STATED PROBLEM.
Count the lines in the listing below that contain the string "will". Reply with only that number.

DATA PROVIDED.
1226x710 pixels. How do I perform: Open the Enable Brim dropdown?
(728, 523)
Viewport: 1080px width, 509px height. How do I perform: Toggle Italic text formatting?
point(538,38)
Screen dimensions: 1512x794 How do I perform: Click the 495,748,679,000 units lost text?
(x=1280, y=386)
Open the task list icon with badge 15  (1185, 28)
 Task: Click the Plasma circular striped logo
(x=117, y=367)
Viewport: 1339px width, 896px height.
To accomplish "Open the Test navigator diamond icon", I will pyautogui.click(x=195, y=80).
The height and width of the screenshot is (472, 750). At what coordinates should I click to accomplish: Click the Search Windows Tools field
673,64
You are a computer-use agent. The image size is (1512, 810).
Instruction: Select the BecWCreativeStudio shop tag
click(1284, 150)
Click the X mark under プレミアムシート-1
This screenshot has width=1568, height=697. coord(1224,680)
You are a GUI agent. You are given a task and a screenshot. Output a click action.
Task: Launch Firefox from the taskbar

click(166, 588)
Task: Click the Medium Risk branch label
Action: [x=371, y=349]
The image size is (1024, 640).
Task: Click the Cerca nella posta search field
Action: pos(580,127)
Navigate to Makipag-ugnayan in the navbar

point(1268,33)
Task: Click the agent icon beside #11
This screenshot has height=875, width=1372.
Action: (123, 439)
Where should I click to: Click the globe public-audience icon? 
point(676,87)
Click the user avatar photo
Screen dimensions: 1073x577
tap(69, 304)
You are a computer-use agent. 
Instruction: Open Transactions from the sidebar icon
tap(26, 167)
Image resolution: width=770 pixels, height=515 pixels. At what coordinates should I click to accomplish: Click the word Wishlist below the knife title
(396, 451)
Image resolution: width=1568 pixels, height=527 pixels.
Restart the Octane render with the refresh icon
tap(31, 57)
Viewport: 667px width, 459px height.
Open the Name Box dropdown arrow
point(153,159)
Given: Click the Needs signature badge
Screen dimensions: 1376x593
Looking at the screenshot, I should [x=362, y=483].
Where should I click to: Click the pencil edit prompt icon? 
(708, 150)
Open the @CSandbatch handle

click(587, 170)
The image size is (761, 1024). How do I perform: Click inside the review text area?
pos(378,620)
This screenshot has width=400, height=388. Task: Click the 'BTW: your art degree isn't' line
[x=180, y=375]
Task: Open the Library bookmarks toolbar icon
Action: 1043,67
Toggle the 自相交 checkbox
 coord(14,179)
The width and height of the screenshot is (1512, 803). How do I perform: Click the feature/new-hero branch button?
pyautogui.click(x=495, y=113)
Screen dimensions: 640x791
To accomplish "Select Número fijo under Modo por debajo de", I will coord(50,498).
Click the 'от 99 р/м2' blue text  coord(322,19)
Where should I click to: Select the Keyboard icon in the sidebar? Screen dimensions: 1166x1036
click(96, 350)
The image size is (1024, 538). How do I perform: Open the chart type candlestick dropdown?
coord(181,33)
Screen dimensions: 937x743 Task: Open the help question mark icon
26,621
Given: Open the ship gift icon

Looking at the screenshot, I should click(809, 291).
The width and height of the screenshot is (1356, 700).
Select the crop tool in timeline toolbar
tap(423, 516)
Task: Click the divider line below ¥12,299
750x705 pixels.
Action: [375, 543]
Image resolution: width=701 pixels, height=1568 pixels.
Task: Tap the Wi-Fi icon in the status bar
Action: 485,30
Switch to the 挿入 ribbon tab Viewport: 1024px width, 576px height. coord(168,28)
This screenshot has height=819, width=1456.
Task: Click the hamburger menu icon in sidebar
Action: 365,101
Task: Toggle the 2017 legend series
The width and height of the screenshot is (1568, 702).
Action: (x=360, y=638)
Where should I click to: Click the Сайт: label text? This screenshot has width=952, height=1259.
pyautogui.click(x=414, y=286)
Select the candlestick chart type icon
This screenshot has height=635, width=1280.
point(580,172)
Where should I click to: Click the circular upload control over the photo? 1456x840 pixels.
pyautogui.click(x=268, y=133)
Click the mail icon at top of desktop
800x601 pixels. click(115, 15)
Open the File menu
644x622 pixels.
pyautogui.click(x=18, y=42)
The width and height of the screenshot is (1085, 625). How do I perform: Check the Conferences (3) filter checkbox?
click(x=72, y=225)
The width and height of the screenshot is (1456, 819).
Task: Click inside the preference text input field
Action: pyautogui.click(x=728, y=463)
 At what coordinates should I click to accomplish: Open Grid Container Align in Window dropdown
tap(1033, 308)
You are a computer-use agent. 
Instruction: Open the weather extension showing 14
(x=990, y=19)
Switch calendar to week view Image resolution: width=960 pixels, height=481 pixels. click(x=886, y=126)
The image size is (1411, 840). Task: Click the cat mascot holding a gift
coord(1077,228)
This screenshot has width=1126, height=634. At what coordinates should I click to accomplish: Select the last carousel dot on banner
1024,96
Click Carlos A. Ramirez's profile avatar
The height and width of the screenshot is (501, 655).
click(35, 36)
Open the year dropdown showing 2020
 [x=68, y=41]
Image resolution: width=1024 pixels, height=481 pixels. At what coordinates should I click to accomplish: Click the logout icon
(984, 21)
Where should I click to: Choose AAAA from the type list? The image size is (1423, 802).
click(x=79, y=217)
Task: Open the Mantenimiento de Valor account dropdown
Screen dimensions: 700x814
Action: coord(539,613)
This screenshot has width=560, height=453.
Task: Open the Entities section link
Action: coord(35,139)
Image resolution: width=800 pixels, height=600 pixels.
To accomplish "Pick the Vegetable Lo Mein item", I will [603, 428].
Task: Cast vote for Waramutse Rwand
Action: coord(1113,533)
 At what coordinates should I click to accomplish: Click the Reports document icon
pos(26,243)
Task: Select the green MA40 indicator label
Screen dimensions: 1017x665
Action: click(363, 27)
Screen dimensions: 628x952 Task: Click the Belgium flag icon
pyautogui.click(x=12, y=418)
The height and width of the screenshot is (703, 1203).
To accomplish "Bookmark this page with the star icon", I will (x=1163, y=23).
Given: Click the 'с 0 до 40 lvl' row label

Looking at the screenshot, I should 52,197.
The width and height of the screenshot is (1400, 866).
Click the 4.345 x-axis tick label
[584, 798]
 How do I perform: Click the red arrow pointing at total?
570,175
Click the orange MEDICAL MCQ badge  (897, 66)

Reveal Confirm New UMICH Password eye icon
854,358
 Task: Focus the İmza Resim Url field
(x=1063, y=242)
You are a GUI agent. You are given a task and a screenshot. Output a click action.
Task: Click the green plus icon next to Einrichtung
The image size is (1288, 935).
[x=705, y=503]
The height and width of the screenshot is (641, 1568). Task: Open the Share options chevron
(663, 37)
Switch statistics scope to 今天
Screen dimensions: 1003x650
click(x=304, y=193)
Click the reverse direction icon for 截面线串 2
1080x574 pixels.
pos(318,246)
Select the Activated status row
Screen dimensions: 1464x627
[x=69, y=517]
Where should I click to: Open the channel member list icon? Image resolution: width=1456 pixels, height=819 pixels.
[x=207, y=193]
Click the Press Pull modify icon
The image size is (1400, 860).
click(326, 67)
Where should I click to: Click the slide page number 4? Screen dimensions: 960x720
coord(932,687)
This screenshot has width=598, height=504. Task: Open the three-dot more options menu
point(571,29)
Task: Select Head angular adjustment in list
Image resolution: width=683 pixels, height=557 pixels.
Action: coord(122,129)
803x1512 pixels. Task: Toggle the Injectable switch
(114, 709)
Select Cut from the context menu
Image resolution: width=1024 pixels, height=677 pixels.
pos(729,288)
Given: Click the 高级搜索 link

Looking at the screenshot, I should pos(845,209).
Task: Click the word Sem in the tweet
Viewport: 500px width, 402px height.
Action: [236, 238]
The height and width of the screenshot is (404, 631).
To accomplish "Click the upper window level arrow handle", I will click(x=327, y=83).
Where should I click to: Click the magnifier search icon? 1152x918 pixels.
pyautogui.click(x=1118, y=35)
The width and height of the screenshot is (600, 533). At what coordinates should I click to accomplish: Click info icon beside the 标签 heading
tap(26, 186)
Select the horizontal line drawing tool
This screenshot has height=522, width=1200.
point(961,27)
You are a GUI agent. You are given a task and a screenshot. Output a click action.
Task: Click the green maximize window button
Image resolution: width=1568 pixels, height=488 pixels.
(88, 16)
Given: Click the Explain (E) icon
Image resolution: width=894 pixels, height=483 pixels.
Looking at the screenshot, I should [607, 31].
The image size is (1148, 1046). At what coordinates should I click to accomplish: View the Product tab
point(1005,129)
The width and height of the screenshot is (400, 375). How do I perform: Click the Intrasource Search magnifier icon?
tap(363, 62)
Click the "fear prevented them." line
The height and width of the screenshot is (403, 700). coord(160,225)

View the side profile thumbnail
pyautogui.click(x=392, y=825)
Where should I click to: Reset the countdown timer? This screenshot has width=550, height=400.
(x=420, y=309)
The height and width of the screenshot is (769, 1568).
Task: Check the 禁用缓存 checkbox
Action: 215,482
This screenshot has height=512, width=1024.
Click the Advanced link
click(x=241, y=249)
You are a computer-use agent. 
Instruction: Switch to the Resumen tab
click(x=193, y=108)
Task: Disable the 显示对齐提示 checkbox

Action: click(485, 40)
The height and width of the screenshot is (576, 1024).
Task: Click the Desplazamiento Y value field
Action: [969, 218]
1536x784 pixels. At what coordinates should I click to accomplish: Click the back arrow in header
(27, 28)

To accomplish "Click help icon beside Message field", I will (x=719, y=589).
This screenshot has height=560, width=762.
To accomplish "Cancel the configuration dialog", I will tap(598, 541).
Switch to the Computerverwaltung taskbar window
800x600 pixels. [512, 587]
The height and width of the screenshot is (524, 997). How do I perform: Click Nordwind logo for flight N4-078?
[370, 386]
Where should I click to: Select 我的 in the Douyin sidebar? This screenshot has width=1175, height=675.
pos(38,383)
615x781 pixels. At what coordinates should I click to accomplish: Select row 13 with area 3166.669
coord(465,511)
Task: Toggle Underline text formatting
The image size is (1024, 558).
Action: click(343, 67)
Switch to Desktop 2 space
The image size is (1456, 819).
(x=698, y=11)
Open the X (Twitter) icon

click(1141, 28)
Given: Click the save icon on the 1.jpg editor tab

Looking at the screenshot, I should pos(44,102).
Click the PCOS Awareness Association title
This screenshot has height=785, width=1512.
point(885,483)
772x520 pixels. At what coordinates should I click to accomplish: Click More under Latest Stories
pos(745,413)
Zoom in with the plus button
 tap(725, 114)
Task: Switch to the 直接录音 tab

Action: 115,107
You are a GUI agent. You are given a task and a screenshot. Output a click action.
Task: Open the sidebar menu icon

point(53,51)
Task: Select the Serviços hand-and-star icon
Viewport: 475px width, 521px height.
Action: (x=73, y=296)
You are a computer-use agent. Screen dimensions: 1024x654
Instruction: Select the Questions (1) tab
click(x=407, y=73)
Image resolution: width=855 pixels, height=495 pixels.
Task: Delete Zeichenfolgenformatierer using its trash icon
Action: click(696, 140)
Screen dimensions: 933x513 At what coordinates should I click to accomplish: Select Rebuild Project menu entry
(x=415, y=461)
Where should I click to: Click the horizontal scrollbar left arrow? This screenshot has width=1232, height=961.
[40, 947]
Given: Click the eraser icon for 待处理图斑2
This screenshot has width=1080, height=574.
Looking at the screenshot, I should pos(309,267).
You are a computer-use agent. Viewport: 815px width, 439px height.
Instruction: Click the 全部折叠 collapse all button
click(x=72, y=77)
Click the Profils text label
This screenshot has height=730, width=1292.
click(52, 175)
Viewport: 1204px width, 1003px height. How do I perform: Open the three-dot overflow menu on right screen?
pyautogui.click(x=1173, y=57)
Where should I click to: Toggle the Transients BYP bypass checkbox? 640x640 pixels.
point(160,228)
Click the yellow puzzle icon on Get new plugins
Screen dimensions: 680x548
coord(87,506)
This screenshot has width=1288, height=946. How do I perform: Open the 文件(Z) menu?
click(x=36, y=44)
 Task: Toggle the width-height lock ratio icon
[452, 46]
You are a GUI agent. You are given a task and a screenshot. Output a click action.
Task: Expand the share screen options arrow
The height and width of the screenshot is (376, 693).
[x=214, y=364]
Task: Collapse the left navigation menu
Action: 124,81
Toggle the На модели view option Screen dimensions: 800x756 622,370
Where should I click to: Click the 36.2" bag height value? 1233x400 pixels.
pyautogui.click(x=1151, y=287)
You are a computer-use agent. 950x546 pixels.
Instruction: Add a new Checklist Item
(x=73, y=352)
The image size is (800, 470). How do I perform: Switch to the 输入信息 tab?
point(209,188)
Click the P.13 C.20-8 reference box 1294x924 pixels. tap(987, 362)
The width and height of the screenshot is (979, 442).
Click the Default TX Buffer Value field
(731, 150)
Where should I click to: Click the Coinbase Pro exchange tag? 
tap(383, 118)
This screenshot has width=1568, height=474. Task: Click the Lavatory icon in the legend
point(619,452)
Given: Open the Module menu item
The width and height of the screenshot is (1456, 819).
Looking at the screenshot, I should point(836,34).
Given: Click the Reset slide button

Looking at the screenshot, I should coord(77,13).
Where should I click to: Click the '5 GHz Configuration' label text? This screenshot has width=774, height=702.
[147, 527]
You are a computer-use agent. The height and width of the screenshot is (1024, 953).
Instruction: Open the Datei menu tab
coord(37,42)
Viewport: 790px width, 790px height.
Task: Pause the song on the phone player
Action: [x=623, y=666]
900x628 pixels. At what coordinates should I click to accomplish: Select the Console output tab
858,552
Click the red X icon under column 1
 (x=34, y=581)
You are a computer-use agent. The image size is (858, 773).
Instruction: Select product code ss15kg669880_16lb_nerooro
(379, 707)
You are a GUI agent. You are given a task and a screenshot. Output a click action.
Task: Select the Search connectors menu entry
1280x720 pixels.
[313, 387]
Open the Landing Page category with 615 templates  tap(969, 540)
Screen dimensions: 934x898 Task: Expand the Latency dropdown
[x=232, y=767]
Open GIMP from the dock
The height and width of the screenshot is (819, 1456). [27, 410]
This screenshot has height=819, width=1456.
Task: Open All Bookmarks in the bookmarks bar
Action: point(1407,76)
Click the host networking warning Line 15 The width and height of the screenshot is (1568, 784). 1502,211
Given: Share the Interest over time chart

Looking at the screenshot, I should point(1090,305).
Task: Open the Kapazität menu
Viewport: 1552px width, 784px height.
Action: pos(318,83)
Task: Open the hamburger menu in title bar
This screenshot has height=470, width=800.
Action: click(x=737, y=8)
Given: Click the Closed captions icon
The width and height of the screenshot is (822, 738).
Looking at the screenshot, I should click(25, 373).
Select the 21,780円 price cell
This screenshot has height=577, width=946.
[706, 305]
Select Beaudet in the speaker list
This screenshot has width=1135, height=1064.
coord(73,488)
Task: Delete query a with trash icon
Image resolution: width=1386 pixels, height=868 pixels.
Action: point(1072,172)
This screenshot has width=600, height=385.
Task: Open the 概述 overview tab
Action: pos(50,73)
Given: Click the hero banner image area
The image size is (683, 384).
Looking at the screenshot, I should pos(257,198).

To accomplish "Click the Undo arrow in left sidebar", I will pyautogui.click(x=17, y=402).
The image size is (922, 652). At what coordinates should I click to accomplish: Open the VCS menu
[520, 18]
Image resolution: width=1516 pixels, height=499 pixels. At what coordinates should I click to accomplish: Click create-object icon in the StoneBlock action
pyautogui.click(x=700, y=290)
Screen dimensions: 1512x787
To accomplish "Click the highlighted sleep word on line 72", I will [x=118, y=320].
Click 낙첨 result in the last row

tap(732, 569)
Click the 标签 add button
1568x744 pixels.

SOLUTION TO THIS PROBLEM.
9